··· RECORDS FOR THE TASK

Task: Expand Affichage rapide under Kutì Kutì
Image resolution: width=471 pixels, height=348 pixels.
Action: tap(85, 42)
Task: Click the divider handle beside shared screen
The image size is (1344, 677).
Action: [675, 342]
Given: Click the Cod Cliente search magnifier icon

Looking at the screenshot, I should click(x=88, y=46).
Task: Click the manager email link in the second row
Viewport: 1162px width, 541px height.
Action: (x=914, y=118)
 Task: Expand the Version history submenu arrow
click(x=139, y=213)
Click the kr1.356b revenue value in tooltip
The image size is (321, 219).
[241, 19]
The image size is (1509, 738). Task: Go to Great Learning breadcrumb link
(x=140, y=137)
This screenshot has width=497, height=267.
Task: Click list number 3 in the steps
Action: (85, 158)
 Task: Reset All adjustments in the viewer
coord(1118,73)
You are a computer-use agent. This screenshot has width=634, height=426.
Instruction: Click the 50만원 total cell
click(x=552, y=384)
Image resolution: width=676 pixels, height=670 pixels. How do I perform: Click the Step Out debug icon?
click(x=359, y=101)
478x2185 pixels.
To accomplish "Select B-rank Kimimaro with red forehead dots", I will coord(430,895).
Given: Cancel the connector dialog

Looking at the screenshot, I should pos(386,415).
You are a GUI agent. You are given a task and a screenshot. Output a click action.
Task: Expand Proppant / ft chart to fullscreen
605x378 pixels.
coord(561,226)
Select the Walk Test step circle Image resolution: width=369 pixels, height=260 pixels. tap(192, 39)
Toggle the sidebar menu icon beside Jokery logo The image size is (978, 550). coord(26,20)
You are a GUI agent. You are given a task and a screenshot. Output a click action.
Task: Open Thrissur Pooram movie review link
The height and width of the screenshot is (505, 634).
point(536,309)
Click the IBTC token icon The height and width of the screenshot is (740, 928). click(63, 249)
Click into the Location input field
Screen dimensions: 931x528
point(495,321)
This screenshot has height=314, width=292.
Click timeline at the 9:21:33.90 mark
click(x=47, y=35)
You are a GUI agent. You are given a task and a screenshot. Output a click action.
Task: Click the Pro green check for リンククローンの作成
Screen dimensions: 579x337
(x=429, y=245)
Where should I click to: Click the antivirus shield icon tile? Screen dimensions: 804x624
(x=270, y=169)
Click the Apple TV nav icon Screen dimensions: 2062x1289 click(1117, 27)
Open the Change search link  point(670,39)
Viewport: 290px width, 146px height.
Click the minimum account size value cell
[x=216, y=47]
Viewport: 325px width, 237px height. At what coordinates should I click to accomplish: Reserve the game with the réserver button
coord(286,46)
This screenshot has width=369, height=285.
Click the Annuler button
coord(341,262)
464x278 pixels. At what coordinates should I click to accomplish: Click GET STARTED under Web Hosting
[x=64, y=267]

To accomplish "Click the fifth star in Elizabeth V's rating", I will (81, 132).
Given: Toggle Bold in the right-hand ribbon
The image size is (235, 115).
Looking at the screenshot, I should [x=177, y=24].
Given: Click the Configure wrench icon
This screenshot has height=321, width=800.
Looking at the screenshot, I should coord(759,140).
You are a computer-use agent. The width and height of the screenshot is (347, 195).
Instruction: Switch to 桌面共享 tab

······

Repeat back the data above, exact to the last character.

Task: Expand Affichage rapide under Kutì Kutì
Image resolution: width=471 pixels, height=348 pixels.
Action: tap(85, 42)
Task: Click the divider handle beside shared screen
The image size is (1344, 677).
Action: [675, 342]
Given: Click the Cod Cliente search magnifier icon

Looking at the screenshot, I should click(x=88, y=46).
Task: Click the manager email link in the second row
Viewport: 1162px width, 541px height.
Action: (x=914, y=118)
 Task: Expand the Version history submenu arrow
click(x=139, y=213)
Click the kr1.356b revenue value in tooltip
The image size is (321, 219).
[241, 19]
The image size is (1509, 738). Task: Go to Great Learning breadcrumb link
(x=140, y=137)
This screenshot has width=497, height=267.
Task: Click list number 3 in the steps
Action: (85, 158)
 Task: Reset All adjustments in the viewer
coord(1118,73)
You are a computer-use agent. This screenshot has width=634, height=426.
Instruction: Click the 50만원 total cell
click(x=552, y=384)
Image resolution: width=676 pixels, height=670 pixels. How do I perform: Click the Step Out debug icon?
click(x=359, y=101)
478x2185 pixels.
To accomplish "Select B-rank Kimimaro with red forehead dots", I will coord(430,895).
Given: Cancel the connector dialog

Looking at the screenshot, I should pos(386,415).
You are a GUI agent. You are given a task and a screenshot. Output a click action.
Task: Expand Proppant / ft chart to fullscreen
605x378 pixels.
coord(561,226)
Select the Walk Test step circle Image resolution: width=369 pixels, height=260 pixels. tap(192, 39)
Toggle the sidebar menu icon beside Jokery logo The image size is (978, 550). coord(26,20)
You are a GUI agent. You are given a task and a screenshot. Output a click action.
Task: Open Thrissur Pooram movie review link
The height and width of the screenshot is (505, 634).
point(536,309)
Click the IBTC token icon The height and width of the screenshot is (740, 928). click(63, 249)
Click into the Location input field
Screen dimensions: 931x528
point(495,321)
This screenshot has height=314, width=292.
Click timeline at the 9:21:33.90 mark
click(x=47, y=35)
You are a GUI agent. You are given a task and a screenshot. Output a click action.
Task: Click the Pro green check for リンククローンの作成
Screen dimensions: 579x337
(x=429, y=245)
Where should I click to: Click the antivirus shield icon tile? Screen dimensions: 804x624
(x=270, y=169)
Click the Apple TV nav icon Screen dimensions: 2062x1289 click(1117, 27)
Open the Change search link  point(670,39)
Viewport: 290px width, 146px height.
Click the minimum account size value cell
[x=216, y=47]
Viewport: 325px width, 237px height. At what coordinates should I click to accomplish: Reserve the game with the réserver button
coord(286,46)
This screenshot has width=369, height=285.
Click the Annuler button
coord(341,262)
464x278 pixels. At what coordinates should I click to accomplish: Click GET STARTED under Web Hosting
[x=64, y=267]

To accomplish "Click the fifth star in Elizabeth V's rating", I will (81, 132).
Given: Toggle Bold in the right-hand ribbon
The image size is (235, 115).
Looking at the screenshot, I should [x=177, y=24].
Given: Click the Configure wrench icon
This screenshot has height=321, width=800.
Looking at the screenshot, I should coord(759,140).
You are a computer-use agent. The width and height of the screenshot is (347, 195).
Instruction: Switch to 桌面共享 tab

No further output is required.